De boer schopte met die bril het Henk ten Hoor (- geduchte concurrent van TerStal- ) beeld behoorlijk in de war. Toen ook de boerin verscheen in mini rokje van Indiase signatuur was het feitelijk in een keer gedaan met die overzichtelijke wereld. De boer, die iets met kwaliteitssystemen als registeraccountant bleek te doen, bekende ons al op de eerste avond dat als het aan hem lag hij de oude boerenwoning het liefs wilde vervangen door een huis op palen, met veel glas, zodat hij de rivier kon zien en hij op dezelfde hoogte zou zijn als de glijvlucht van de ooievaar. We snapten het natuurlijk allemaal heel goed. Ik herkende mezelf in de kledinglijn van de boerin. De man des huizes kon een heel eind meekomen in de verbouwingsplannen van de boer en droeg zelfs ideeën aan. Maar toch.

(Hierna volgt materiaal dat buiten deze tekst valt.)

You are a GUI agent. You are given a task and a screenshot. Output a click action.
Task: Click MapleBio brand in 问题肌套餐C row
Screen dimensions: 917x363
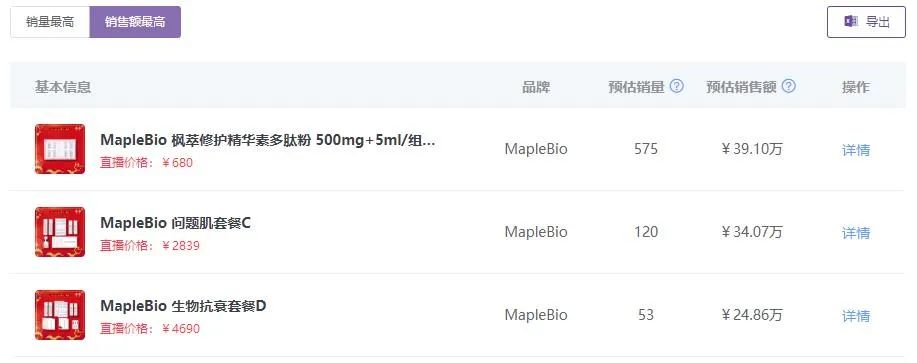click(536, 232)
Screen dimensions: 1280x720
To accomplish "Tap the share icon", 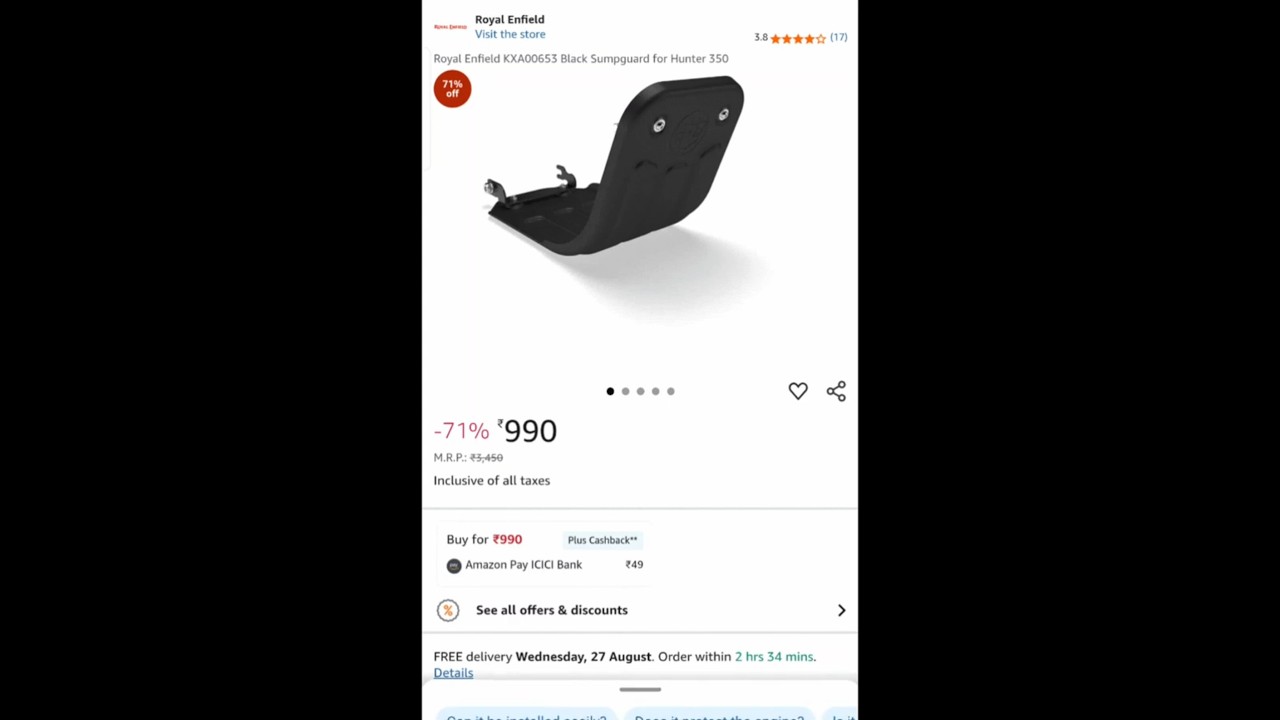I will [x=836, y=391].
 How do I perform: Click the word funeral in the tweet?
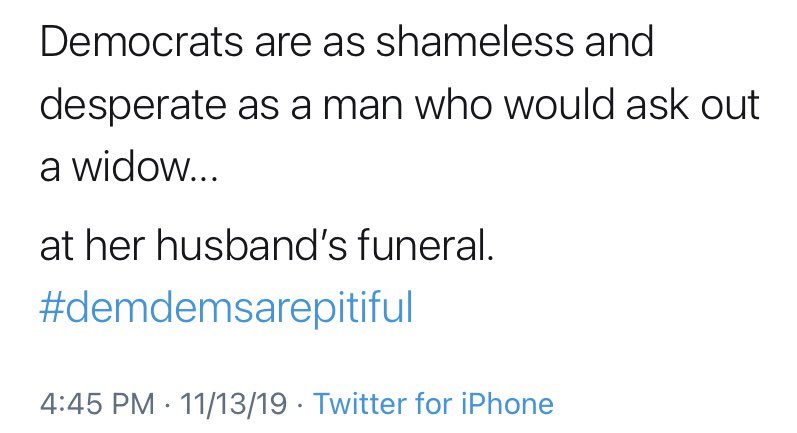tap(422, 245)
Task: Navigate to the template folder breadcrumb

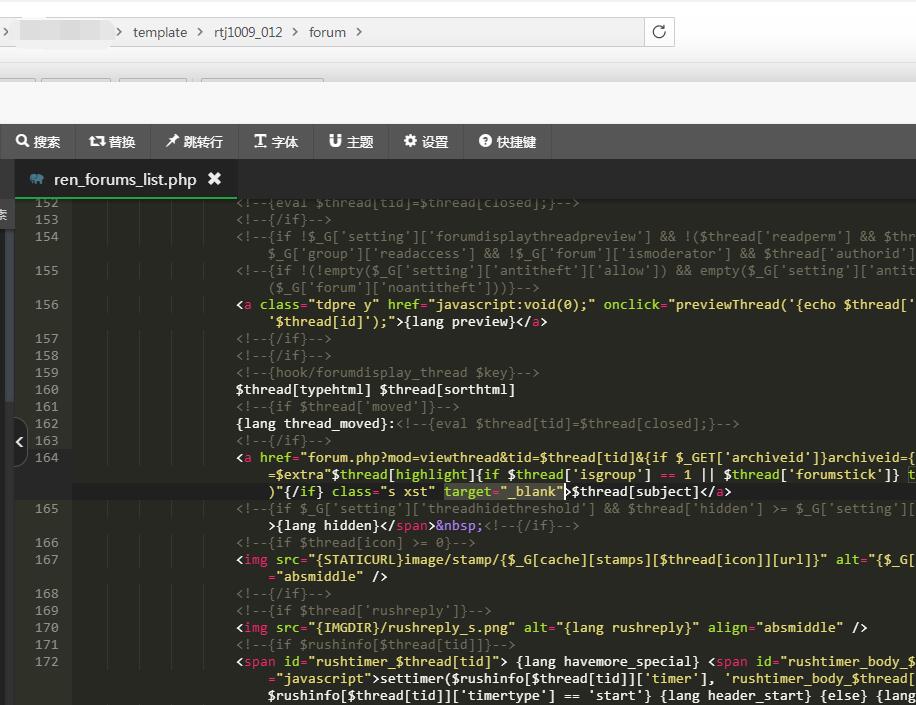Action: [160, 32]
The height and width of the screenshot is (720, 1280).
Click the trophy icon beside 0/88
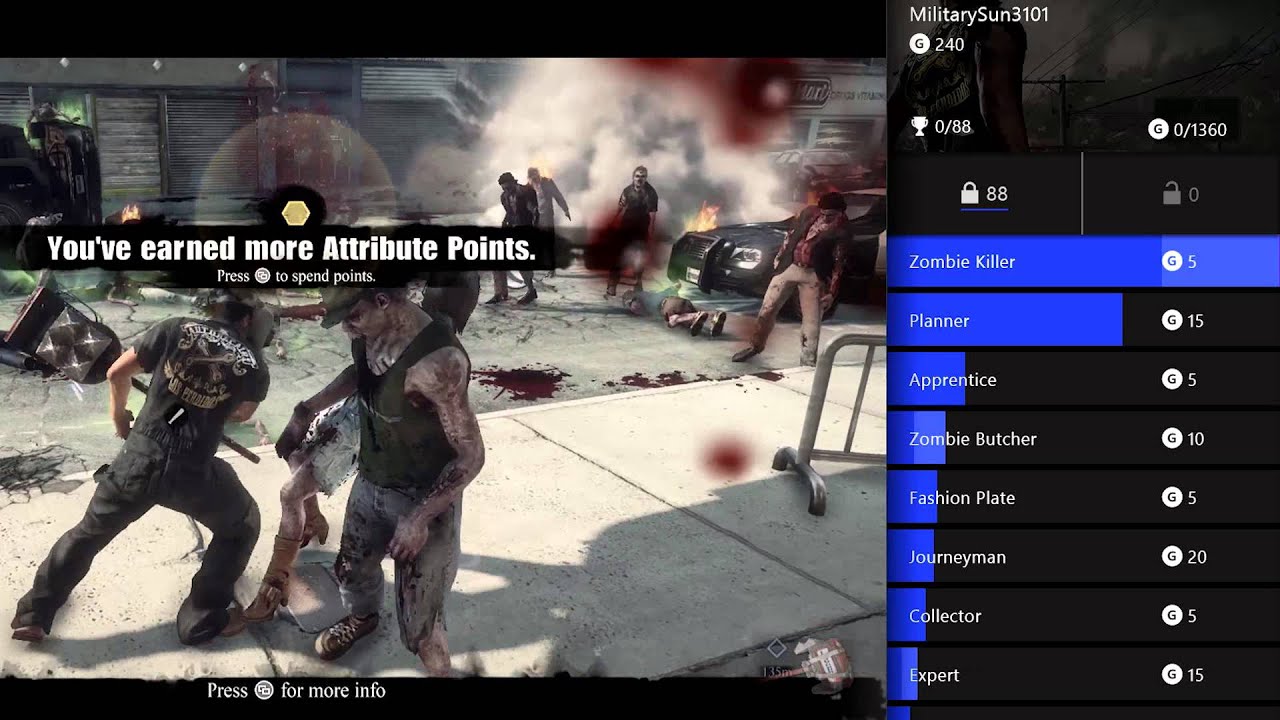tap(919, 127)
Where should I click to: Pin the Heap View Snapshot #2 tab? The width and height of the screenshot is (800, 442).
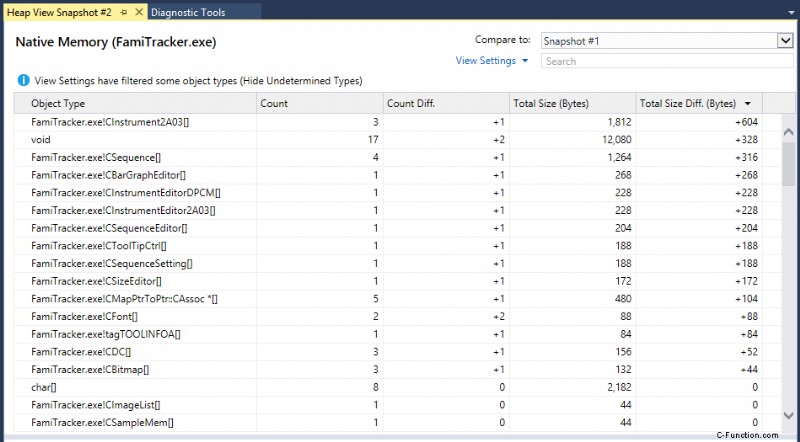123,12
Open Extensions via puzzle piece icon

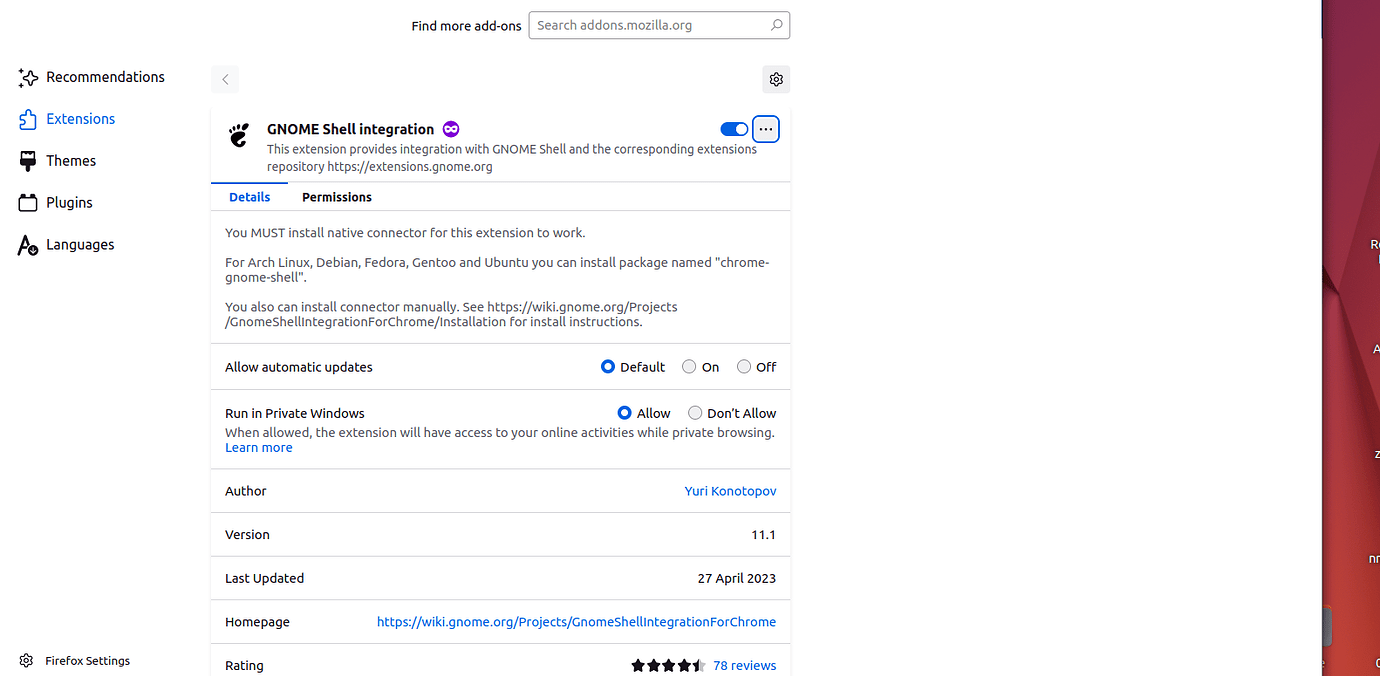point(28,120)
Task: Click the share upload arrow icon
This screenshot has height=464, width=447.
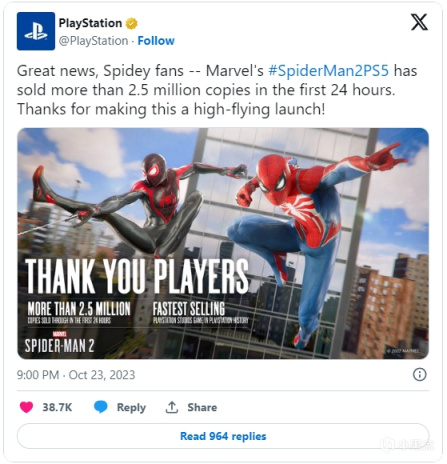Action: pyautogui.click(x=172, y=407)
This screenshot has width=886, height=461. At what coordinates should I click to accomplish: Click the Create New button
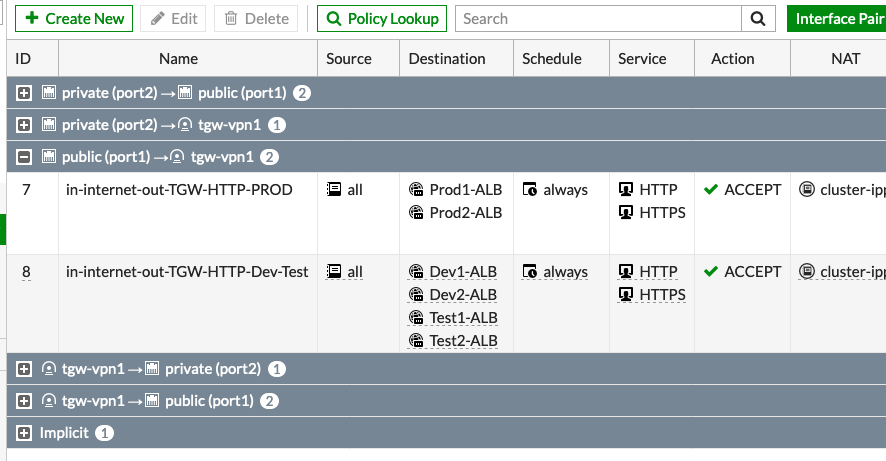[74, 19]
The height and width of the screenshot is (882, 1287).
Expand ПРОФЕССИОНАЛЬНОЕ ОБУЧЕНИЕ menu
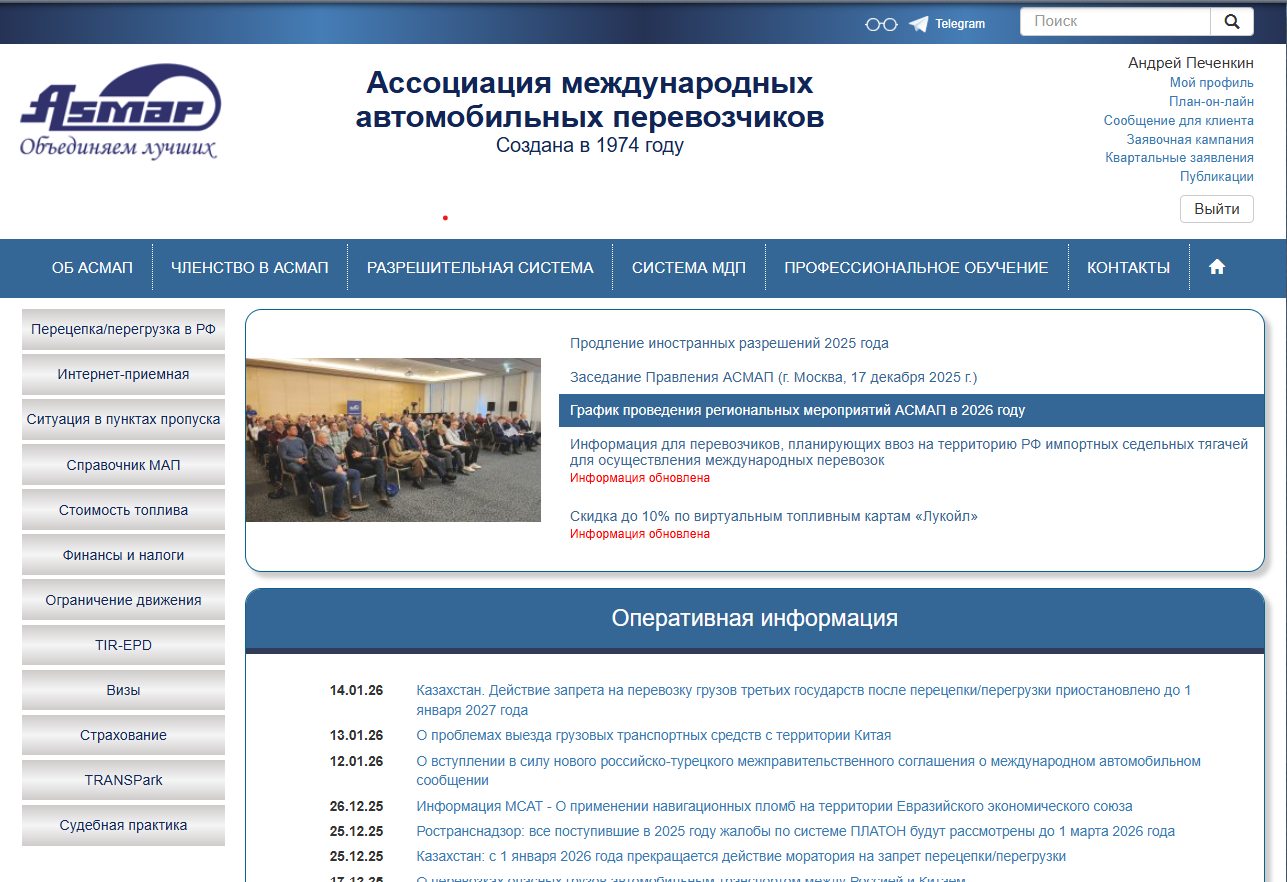point(915,267)
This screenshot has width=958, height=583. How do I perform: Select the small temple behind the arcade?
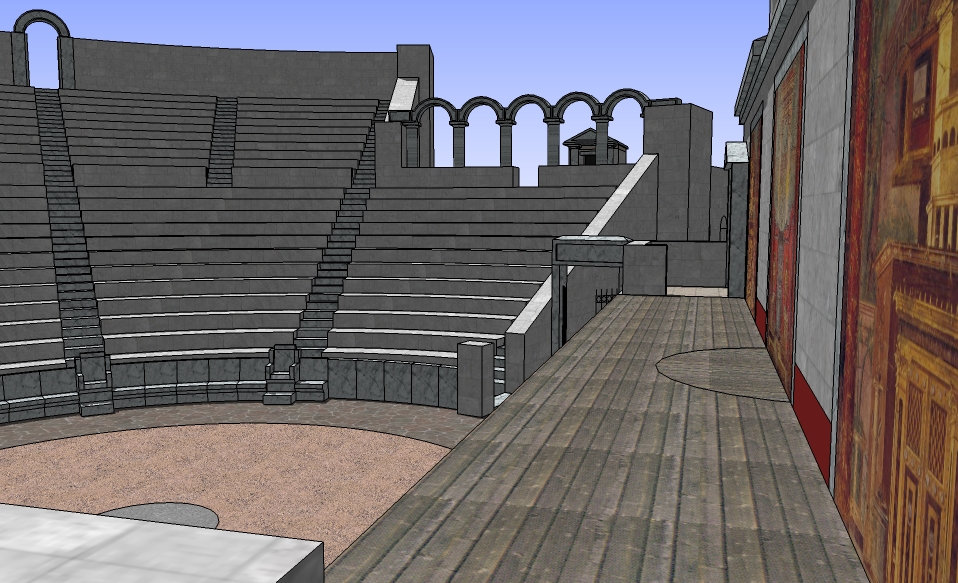point(589,146)
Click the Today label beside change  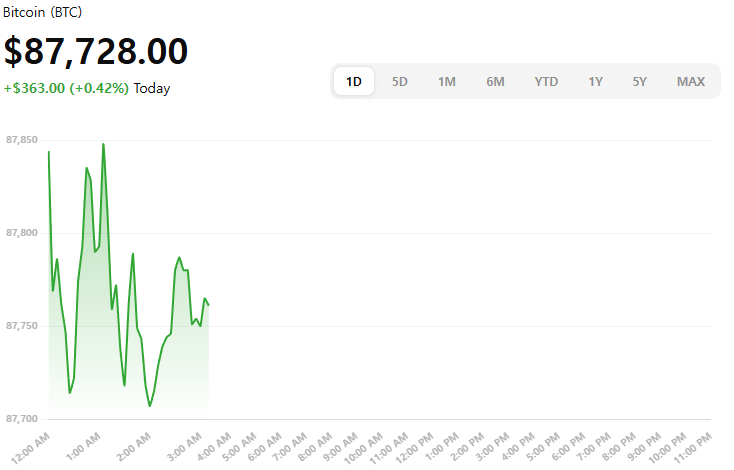(x=152, y=88)
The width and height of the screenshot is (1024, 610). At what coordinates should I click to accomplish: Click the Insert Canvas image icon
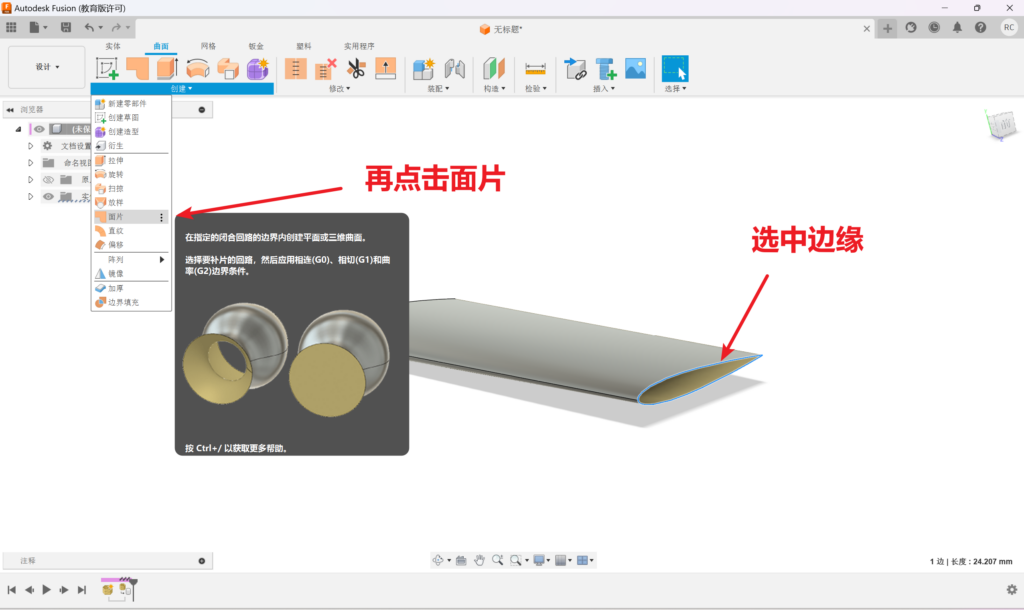[635, 68]
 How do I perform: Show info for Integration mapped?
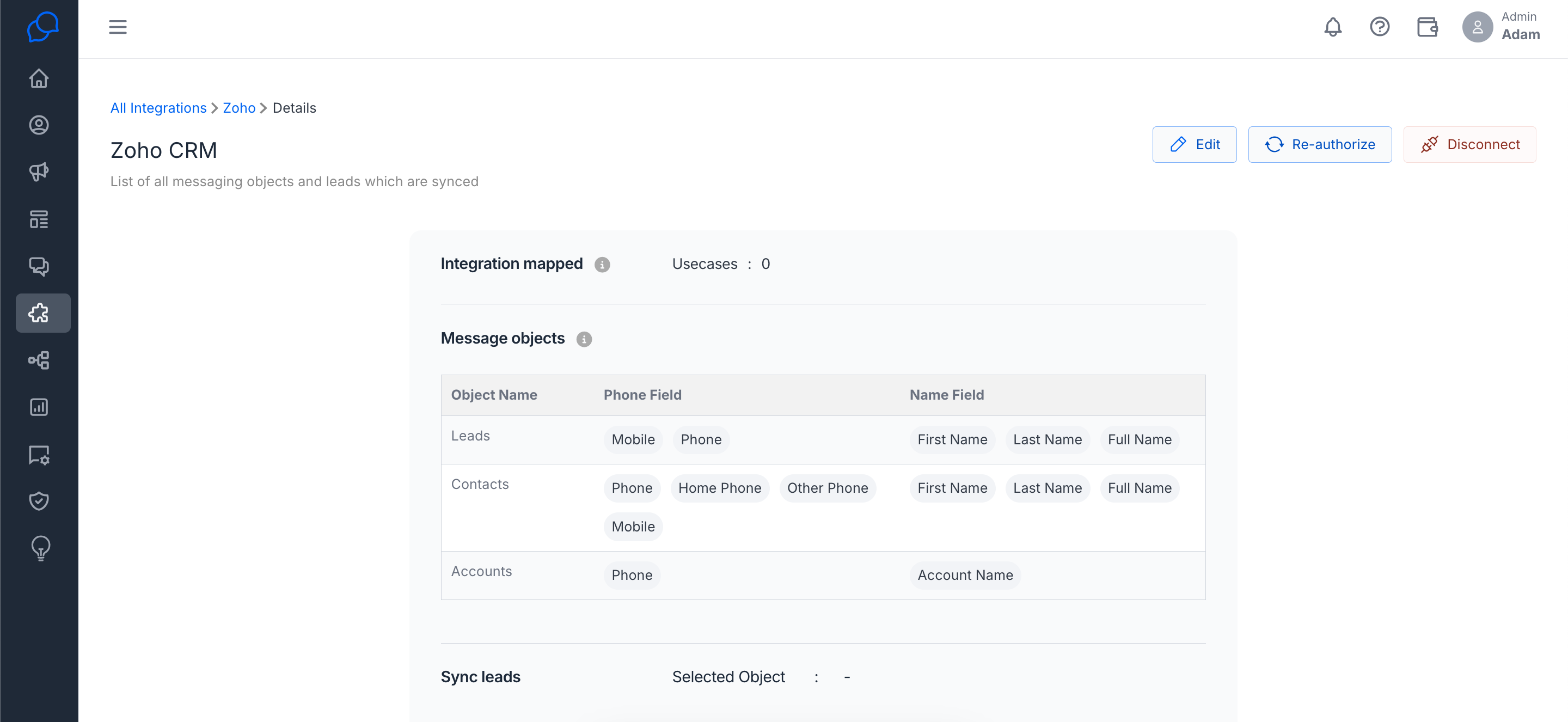click(602, 264)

Het vertrouwde beeld dat er op de minicamping vooral senioren in hun caravans stonden in een kringetje om het open veldje, was niet voldoende om een zekere onrust bij mij weg te nemen. Natuurlijk droegen de vrouwen de bekende korte broek om hun stevige Hollandse billen, was het haar kortgeknipt, beschikten ze over bovenarmen waarmee de handwas in het emmertje zeker even fris zou worden als in de Miele thuis. En gelukkig hadden alle echtgenoten van de vrouwen de gestreepte polo met streepjes in de breedte aan, boven hun kniebroek en sandalen, met of zonder sok. Edoch, het bleef knagen.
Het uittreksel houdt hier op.